Whether Illumina will also have to pay royalties on future sales of these systems and their associated reagents to MGI Tech remains to be seen. On Thursday, Illumina reported sequencing revenues of $996 million, driven in large part by NovaSeq instrument and consumables sales.

"If our appeals are unsuccessful, we could be required to pay interest on the judgment and an ongoing royalty at a rate to be determined by the court until the patents expire in January 2029," Illumina disclosed in a form 8-K filed on Friday with the US Securities and Exchange Commission. "In addition, although Complete Genomics may seek an injunction, we do not believe there is a reasonable basis for the court to grant one."

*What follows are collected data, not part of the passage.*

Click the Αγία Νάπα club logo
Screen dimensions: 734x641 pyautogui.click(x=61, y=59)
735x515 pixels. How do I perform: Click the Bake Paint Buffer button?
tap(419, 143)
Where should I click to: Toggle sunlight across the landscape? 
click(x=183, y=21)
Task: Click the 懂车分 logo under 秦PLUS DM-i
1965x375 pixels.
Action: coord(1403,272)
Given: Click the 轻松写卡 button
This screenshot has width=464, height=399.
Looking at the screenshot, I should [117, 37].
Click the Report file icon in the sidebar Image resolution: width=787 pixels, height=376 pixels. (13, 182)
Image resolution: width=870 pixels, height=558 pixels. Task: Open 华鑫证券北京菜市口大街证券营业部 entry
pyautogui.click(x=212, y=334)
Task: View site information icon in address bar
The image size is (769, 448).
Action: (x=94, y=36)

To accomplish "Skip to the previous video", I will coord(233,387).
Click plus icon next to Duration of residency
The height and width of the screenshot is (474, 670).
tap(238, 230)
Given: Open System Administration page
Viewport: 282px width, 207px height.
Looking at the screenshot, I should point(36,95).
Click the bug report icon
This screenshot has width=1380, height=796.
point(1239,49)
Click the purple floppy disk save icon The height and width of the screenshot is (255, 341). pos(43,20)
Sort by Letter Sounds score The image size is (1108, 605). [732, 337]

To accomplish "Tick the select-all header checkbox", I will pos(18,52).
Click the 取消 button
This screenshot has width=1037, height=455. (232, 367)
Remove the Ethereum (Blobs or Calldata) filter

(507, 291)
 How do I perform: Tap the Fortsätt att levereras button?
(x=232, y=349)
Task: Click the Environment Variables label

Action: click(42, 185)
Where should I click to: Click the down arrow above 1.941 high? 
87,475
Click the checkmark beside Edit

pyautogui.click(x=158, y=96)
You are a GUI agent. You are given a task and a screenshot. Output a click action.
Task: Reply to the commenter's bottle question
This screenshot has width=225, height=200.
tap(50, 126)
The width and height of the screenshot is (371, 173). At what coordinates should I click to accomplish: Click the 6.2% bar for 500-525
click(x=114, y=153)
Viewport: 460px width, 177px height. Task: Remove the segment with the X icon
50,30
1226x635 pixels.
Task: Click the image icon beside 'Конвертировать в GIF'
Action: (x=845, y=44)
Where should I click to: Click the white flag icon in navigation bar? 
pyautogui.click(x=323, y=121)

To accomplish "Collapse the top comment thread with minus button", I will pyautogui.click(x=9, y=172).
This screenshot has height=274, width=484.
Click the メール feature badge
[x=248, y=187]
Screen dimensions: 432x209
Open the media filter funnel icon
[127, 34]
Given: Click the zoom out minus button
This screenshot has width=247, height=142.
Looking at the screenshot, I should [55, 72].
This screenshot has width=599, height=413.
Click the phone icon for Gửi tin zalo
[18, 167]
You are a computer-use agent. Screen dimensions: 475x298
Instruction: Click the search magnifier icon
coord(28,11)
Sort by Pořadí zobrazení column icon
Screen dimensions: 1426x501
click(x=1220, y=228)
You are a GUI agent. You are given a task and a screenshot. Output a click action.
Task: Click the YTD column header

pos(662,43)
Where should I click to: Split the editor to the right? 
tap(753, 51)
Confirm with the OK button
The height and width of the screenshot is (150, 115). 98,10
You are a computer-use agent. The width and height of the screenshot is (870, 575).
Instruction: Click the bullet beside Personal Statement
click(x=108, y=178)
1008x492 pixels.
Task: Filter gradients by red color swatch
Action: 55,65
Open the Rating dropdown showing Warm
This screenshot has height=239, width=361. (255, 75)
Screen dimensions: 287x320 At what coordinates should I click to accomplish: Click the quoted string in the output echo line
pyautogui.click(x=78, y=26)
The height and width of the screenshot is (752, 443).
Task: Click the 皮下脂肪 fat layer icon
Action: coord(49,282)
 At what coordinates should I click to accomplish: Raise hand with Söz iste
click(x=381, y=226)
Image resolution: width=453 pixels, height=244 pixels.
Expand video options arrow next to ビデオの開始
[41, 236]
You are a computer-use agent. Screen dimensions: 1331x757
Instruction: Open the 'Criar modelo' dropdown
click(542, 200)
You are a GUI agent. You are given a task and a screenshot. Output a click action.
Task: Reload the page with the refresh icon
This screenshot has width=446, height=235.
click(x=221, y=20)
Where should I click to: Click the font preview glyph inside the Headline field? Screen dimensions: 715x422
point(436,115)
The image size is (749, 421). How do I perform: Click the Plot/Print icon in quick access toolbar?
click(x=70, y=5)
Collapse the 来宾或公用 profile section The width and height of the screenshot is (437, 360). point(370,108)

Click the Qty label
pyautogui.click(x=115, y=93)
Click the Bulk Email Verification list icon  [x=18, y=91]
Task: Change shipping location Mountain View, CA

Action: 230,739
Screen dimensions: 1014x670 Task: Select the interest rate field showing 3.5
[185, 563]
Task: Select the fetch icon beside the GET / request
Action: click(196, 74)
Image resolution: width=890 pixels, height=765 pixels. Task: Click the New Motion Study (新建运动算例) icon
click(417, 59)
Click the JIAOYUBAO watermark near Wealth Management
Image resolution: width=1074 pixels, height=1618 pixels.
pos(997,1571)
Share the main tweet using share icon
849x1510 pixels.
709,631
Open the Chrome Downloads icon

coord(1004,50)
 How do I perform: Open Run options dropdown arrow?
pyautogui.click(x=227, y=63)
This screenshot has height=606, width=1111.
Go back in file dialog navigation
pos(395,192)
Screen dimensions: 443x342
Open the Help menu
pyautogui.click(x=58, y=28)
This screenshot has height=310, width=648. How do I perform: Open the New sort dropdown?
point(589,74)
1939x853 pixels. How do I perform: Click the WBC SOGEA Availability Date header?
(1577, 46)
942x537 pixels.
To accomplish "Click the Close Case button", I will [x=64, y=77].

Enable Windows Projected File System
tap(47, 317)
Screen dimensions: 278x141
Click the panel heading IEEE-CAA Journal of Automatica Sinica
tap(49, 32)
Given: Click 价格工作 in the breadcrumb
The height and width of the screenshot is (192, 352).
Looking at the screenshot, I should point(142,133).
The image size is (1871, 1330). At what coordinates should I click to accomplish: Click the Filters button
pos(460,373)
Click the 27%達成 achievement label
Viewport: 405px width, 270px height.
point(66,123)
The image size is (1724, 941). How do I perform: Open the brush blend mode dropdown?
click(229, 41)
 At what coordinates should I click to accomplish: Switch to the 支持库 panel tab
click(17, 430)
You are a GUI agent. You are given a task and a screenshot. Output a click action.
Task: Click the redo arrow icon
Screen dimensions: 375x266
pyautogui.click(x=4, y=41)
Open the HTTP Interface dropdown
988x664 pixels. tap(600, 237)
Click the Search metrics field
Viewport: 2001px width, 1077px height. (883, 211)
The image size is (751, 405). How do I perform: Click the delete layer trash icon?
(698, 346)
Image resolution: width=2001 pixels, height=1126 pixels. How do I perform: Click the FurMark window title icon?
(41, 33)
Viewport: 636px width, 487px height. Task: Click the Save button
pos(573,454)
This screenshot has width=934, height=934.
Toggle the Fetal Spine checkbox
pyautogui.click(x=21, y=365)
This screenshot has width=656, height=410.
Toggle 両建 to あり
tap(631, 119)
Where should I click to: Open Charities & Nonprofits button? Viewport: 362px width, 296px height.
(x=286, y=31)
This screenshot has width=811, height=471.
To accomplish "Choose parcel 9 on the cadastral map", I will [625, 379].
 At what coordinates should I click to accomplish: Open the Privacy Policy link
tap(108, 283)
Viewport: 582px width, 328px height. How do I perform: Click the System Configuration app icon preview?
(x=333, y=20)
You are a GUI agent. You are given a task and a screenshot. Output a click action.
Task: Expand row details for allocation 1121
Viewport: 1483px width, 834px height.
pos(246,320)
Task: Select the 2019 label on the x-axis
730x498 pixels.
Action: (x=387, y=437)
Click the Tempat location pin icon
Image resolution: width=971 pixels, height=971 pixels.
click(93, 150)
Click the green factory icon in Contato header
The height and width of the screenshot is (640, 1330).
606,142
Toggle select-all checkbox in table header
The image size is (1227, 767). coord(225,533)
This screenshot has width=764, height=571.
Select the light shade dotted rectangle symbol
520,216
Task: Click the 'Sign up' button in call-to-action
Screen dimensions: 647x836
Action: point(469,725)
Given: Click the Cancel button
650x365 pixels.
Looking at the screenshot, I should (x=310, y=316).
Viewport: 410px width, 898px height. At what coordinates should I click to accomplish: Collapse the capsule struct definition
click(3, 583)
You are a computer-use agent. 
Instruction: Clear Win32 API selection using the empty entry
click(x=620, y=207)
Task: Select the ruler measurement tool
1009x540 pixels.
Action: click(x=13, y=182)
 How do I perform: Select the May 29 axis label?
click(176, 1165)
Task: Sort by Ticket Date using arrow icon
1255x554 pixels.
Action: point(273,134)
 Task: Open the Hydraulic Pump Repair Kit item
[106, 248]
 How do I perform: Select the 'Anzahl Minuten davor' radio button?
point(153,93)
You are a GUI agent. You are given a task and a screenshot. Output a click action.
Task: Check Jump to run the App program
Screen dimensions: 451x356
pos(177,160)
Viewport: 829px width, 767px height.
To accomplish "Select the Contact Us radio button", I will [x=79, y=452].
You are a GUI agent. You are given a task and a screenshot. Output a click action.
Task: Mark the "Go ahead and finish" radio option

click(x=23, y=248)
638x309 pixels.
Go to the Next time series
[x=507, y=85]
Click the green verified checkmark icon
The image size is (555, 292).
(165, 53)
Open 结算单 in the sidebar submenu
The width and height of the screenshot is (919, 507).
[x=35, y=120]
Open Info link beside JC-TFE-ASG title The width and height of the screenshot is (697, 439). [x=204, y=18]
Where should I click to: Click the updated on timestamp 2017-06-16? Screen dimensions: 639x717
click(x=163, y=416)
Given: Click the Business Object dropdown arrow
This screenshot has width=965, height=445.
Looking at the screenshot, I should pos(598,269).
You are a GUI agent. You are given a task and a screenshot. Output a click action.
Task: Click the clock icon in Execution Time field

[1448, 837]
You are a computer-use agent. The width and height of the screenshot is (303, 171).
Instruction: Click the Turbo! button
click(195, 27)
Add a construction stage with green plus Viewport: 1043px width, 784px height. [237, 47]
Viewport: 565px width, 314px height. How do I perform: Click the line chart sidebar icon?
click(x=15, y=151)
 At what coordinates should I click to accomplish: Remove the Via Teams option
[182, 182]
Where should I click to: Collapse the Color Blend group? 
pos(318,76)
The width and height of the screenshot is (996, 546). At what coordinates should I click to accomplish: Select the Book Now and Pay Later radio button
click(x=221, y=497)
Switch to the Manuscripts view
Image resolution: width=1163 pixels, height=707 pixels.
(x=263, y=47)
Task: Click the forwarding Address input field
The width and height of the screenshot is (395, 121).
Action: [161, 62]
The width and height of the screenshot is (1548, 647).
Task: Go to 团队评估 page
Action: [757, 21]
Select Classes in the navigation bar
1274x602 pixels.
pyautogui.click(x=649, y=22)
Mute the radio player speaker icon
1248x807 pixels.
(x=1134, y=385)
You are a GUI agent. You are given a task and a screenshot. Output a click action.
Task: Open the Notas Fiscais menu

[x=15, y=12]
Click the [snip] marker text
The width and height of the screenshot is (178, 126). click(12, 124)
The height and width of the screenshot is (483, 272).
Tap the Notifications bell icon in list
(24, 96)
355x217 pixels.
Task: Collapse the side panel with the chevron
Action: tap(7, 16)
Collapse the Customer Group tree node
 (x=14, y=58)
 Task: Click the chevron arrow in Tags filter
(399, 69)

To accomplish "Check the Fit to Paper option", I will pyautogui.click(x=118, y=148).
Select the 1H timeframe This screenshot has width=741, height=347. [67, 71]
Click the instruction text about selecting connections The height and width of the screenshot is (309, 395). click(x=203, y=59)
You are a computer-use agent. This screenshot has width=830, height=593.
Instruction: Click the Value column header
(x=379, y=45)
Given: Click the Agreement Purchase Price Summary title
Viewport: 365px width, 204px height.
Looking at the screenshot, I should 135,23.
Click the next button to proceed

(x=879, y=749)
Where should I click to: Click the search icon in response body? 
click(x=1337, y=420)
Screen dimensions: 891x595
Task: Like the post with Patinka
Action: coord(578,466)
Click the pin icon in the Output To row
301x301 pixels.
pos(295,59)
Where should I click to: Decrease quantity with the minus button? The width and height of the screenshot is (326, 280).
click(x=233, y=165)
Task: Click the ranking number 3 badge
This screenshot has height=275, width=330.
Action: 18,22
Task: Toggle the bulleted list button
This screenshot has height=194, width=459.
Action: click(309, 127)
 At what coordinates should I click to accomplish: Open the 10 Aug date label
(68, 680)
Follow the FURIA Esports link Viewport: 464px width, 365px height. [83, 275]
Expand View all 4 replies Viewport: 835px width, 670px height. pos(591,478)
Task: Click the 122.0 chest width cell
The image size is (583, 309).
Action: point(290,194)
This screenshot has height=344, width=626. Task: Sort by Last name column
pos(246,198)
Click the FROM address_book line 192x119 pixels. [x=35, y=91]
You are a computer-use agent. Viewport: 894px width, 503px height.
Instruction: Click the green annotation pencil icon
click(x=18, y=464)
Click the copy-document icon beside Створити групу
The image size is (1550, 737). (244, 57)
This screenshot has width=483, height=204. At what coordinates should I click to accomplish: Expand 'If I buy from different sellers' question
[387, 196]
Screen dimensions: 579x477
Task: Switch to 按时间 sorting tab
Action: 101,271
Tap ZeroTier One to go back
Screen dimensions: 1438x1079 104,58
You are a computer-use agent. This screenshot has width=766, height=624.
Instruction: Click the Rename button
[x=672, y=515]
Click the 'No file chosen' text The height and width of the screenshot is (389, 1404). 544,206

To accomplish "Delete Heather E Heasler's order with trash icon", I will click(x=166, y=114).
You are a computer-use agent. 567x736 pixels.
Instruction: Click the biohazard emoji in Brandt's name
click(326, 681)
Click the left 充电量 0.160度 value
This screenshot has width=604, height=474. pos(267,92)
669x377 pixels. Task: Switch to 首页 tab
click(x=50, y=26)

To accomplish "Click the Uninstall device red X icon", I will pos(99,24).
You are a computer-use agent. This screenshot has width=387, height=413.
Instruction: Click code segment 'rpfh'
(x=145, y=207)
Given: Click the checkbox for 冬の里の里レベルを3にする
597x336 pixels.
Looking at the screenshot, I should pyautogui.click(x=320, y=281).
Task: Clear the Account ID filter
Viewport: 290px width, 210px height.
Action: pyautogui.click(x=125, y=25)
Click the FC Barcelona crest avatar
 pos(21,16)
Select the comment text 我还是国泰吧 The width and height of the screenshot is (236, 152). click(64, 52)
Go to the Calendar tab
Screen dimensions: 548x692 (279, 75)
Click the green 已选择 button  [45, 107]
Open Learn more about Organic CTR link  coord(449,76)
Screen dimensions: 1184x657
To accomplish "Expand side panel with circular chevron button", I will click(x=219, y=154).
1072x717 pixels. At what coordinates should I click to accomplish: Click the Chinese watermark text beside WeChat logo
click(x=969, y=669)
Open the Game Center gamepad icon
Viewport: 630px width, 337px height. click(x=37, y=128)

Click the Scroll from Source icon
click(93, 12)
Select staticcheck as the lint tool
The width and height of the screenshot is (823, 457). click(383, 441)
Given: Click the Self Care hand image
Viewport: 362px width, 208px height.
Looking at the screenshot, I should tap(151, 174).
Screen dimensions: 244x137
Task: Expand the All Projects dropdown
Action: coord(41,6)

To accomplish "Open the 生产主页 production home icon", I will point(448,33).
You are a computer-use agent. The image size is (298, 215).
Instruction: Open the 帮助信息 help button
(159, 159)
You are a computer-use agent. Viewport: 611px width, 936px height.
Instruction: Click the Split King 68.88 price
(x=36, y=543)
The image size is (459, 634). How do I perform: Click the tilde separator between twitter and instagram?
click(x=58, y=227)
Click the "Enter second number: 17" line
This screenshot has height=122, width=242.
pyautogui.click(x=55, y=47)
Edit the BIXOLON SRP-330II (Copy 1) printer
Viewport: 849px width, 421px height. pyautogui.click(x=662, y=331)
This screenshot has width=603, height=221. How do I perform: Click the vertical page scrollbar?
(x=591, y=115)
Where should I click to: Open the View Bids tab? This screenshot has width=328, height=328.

Complete Genomics, a US subsidiary of MGI Tech, filed the lawsuit in May 2019 in the US District Court for the District of Delaware, alleging infringement of the '132 patent. A few months later, the firm added allegations that Illumina infringed the '473 patent.

Illumina filed a countersuit, alleging that Complete Genomics, MGI Americas, and BGI Americas infringed its US Patent Nos. 9,303,290; 9,217,178; and 9,970,055, all titled "Method of nucleotide detection."

The verdict comes just a few months after a different federal court ruled that BGI's and MGI Tech's sequencers and reagents infringed patents held by Illumina and granted Illumina a permanent injunction blocking the sale of those products until the patents expire. One of those patents, US Patent No. 7,771,973, titled "modified nucleotides," will expire in August.

"Illumina invented its two-channel technology before the BGI patents, and BGI was unable to make two-channel chemistry work until it copied Illumina's technology," the Illumina spokesperson said. "The evidence also showed that BGI had copied numerous other components of Illumina's technology, including its imaging buffer used in Illumina's sequencing-by-synthesis technology and infringed Illumina's patents related to that technology."

"MGI is pleased that the jury verdict in the United States District Court for the District of Delaware supported all our claims," the firm said in a statement.

In Monday morning trading on the Nasdaq, shares of Illumina were down 9 percent at $226.57 after closing down 15 percent on Friday.